With Gatton and Kottke, the ties to the past are obvious. Especially on The Humbler (NRG; call 1-800-4GATTON), which is actually a live recording of a Robert Gordon show from 1978, when Gatton was leading the rockabilly revivalist's band. It's in mono -- essentially a sanctioned, high-quality bootleg -- but the dynamics, and the dynamic, of Gatton's playing cut through everything: the crowd sounds, the muffled recording, and the myth that there's something inherently moribund in riffing on such a highly defined, antiquated genre. Gatton's playing is definitive rockabilly: dazzling major-scale solos, their notes chiseled in high relief, torn off his fretboard song after song. Clean and high-soaring bends on "The Way I Walk," low open-E-string bombs punctuating Gordon's stiff-necked Elvis-copped vocals, masterful three-string bends and sharp-clipped notes on the country weeper "There Stands the Glass," perfect chiming chord and sliding licks on "You Got a Heart like a Rock." One need listen to no other rockabilly guitar recording to understand the style completely. I've seen Gatton play everything from Hendrix to Elvis to Les Paul to Tal Farlow to Django Reinhardt to Merle Travis and do them all with perfection. But The Humbler (named for the effect this CD has on guitarists), along with his more eclectic NRG release Unfinished Business, is proof that this troubled artist, who, sadly, took his own life, was one of the greatest guitarists ever.

Kottke's latest release is a reissue of his 1969 debut recording for guitarist John Fahey's Takoma label, 6- and 12-String Guitar. It is what it claims to be: 14 solo performances on six- and 12-string acoustic guitars, exploring the most prominent aspects of the American steel-string guitar tradition -- blues and English folk-derived country music. For those bored with Kottke's more recent mellow recordings -- which seem to explore simple melodies for the sake of pandering to new-age-softened baby-boomers -- this is a reminder of that right-hand picking technique, with its droning low-string anchor and a high end nearly baroque in exquisite detail, that marked his craftsmanship as special. Even in Bach's "Jesu, Joy of Man's Desiring" there's a hint of Doc Watson's hill-country twang. Between Watson and Bukka White, Kottke's influences are covered, and here he repeatedly mixes their precise vocabulary with a speed and flair for rolling melody. (Kottke, by the way, will play a concert at Harvard's Paine Hall on October 19.)

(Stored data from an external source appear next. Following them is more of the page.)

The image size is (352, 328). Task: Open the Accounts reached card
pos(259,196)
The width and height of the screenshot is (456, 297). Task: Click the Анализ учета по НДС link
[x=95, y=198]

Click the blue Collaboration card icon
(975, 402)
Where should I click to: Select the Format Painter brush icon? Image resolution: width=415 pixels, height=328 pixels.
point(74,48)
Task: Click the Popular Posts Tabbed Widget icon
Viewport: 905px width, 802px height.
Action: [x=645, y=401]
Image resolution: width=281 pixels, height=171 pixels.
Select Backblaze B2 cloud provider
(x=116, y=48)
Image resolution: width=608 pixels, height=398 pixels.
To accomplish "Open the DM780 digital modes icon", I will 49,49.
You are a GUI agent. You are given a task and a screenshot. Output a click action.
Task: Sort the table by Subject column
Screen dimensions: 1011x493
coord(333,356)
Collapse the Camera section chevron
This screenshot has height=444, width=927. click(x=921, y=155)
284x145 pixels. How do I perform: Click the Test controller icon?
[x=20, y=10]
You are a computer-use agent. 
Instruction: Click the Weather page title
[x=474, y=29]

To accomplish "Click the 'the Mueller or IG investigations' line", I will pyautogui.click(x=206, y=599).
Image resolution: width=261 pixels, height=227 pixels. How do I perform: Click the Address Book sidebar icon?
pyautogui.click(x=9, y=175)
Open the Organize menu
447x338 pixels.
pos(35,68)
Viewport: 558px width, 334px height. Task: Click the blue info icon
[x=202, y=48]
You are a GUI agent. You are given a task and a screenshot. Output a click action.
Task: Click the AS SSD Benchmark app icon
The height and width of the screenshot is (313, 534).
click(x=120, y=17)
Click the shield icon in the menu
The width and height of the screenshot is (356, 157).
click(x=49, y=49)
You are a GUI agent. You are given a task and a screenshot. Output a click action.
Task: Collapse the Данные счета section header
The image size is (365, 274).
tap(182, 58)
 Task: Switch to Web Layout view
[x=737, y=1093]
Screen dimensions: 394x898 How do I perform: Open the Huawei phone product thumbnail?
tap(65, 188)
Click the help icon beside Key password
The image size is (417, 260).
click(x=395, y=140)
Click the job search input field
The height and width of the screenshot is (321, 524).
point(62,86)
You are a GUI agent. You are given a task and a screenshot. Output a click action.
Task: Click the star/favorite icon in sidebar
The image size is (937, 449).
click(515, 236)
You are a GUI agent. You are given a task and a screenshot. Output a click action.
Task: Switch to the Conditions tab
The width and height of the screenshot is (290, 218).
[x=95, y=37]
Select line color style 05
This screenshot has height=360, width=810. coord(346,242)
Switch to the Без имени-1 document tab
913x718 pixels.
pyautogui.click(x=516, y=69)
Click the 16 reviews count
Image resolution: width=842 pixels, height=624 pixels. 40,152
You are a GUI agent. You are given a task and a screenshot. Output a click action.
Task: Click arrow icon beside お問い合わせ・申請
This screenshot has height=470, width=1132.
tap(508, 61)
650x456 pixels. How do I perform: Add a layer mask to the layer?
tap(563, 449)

Finally, there's Blastula (Atavistic), from Glenn Branca Ensemble veteran John Myers and three fellow guitarists. From overlays of repeated figures emerge drones, melodies, interlocking rhythms, and the big hairy roar that many of the most daring New York guitarists have been dabbling in since the late '70s, when players like Branca and Elliott Sharp (and, outside the realm of guitar, John Zorn) began a regional musical movement that would eventually come to be known as the downtown scene -- the catalyst for the Knitting Factory and Sonic Youth, among other risky musical propositions.

Not all roots music runs to an ancient heritage, though the argument could be made for composers from Stravinsky to John Cage as inspiring spirits. By now, with so many guitar bands plundering atonalities, drone-yielding tunings, and sheer sonic density, this style has roots in the post-industrial school of fringe rock that defined itself as "no wave" (or, to cite its immediate predecessor, in such textural '70s Brian Eno works as Music for Airports, Music for Films, or Eno's collaboration with guitarist Robert Fripp, Evening Star). But Blastula come out ahead of the harmonically phat rat pack, putting chiming psychedelic filigrees in the midst of "Perception" to keep our attention and stimulate the ears (meticulous stereo separation and clever harmonic counterbalance pay off), using the patented Cobain loud-soft volume formula, and generally writing damn good tunes (check the menacing up-and-down climb of "Rapture," a real tension builder that seems an apt soundtrack for the prophesied event -- whew) that they play to perfection.